Senado rejeita Jorge Messias para o STF em derrota histórica que expõe falhas na articulação do PT

Jorge Messias em entrevista após ter sua indicação ao STF rejeitada pelo Senado Federal
Jorge Rodrigo Araújo Messias concede entrevista após Senado Federal rejeitar a sua indicação para a vaga de ministro do Supremo Tribunal Federal — Foto: Ton Molina/Agência Senado

Votação surpreende e quebra expectativa petista de 45 votos; governo aponta Flavio Dino como culpado.

O Senado Federal rejeitou, nesta terça-feira, 05 de maio de 2026, a indicação de Jorge Rodrigo Araújo Messias para a vaga de ministro do Supremo Tribunal Federal (STF). A decisão, que surpreendeu a articulação política do PT e do governo, representa uma derrota histórica, sendo a primeira vez desde 1894 que o Senado nega um nome presidencial para a Corte Suprema. O revés evidencia uma falha grave nos prognósticos e na capacidade de negociação da base aliada.

Apesar de uma lista elaborada pela articulação política do PT indicar 45 senadores favoráveis, incluindo nomes como Ciro Nogueira (PP) e Eduardo Gomes (PL), o resultado final divergiu drasticamente das projeções. Messias obteve apenas 34 votos de apoio, contra 42 senadores que optaram pela rejeição. Este cenário contrariou a expectativa inicial do PT, que estimava apenas 17 votos contrários.

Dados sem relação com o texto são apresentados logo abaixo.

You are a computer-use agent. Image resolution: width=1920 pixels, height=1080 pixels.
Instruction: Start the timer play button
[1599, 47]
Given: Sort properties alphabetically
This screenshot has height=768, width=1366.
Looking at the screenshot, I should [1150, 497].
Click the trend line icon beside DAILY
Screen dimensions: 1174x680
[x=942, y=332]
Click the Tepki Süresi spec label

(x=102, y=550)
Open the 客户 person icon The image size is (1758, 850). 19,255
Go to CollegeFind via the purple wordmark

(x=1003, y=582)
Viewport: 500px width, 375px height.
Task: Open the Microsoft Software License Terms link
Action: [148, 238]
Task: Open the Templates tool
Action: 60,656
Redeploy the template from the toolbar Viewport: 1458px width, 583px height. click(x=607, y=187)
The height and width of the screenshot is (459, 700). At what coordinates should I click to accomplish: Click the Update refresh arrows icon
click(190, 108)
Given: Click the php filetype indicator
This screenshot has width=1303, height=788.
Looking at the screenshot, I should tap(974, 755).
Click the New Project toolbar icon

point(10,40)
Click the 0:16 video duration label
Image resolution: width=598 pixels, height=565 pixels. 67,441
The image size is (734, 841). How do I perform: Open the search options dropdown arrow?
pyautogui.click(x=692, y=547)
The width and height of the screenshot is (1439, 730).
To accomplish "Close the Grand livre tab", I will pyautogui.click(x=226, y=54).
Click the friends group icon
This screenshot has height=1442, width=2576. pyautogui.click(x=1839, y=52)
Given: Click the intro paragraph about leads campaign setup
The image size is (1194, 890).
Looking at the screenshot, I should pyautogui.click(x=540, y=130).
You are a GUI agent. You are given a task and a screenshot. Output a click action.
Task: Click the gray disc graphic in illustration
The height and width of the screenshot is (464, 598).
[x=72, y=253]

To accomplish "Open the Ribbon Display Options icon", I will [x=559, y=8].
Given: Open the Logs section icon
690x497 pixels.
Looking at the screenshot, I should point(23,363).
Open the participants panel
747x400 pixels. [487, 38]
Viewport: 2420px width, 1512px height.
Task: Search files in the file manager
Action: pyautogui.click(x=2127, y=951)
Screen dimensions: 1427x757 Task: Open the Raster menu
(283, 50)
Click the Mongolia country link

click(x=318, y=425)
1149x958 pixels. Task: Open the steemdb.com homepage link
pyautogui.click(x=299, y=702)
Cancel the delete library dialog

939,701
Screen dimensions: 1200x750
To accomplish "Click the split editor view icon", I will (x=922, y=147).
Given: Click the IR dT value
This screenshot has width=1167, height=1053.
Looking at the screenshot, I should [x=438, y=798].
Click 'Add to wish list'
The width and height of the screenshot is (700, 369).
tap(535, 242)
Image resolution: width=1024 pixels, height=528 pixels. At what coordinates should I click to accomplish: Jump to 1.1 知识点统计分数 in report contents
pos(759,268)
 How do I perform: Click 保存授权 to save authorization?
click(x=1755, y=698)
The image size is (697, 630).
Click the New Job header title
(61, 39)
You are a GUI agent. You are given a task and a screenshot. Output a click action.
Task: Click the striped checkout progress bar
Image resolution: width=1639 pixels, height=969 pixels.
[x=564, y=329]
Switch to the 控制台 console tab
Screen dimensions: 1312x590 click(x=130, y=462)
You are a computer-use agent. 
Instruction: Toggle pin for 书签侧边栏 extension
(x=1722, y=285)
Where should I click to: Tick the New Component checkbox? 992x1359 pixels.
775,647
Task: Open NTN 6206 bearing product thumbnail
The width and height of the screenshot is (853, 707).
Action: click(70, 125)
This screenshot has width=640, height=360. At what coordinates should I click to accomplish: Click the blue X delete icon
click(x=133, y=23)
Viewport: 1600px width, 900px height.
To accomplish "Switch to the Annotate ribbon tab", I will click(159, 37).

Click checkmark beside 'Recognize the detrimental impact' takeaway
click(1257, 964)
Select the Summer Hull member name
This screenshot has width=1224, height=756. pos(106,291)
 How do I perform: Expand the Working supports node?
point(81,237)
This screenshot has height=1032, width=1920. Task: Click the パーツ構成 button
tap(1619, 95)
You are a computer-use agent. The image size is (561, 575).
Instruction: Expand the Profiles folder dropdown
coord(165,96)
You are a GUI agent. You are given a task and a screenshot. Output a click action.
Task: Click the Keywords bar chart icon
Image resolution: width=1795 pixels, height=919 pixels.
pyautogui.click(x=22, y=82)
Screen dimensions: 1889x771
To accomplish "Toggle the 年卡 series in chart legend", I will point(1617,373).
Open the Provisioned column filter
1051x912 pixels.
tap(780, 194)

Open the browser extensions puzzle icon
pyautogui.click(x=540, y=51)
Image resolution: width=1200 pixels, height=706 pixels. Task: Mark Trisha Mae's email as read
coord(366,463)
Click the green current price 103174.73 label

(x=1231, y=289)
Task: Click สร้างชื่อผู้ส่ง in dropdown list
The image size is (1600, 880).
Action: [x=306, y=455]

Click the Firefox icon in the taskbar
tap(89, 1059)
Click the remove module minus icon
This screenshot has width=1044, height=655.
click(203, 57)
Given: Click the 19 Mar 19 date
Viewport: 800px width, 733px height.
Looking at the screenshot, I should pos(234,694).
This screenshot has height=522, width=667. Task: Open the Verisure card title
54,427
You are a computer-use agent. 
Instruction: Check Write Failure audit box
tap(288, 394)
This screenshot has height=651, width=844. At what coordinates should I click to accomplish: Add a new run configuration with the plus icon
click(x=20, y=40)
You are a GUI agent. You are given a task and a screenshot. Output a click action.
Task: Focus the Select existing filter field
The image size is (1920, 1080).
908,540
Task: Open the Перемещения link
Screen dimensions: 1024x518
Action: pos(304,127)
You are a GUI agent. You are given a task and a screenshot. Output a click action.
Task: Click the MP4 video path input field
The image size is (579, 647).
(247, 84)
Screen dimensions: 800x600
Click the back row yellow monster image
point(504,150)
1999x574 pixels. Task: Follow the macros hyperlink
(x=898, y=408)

A confiança do governo era tamanha que, além de Ciro Nogueira — ex-ministro da Casa Civil de Bolsonaro —, a lista petista considerava o voto da ex-ministra Tereza Cristina e listava sete parlamentares do PL como “em dúvida”, mas potencialmente a favor: Romário, Izalci Lucas, Marcos Rogério, Wellington Fagundes, Wilder Moraes, Styverson Valentin e Zequinha Marinho.

Atualmente, o PT atribui parte da responsabilidade pela rejeição ao ministro do STF, Flavio Dino. Contraditoriamente, sua suplente, a senadora Ana Paula, era considerada um voto garantido para Messias pela articulação governista.

Quando os números iniciais da lista governista chegaram às mãos do líder do governo no Congresso, o senador Randolfe Rodrigues (PT), ele alertou o Palácio sobre os equívocos. Randolfe confiava mais na contagem do então presidente do Senado, Davi Alcolumbre, que estimava não mais de 25 votos seguros para Messias e 35 senadores já decididos pela rejeição.

A versão que tenta isentar a articulação petista da falha argumenta que a manobra para derrubar o nome de Messias ocorreu nos dias que antecederam a votação. No entanto, o ex-ministro José Dirceu foi avisado por Davi Alcolumbre quinze dias antes da sabatina de que o nome não seria aprovado. Apesar de Dirceu ter repassado o alerta a ministros do PT, ele foi tranquilizado e informado de que a aprovação estava garantida, o que se provou um grande equívoco.

Para Jorge Rodrigo Araújo Messias, a rejeição representa não apenas um revés profissional, mas a quebra de uma expectativa de ascensão ao mais alto cargo do Judiciário, expondo a fragilidade de acordos e a imprevisibilidade do cenário político em que a dignidade da figura pública é posta à prova diante dos jogos de poder.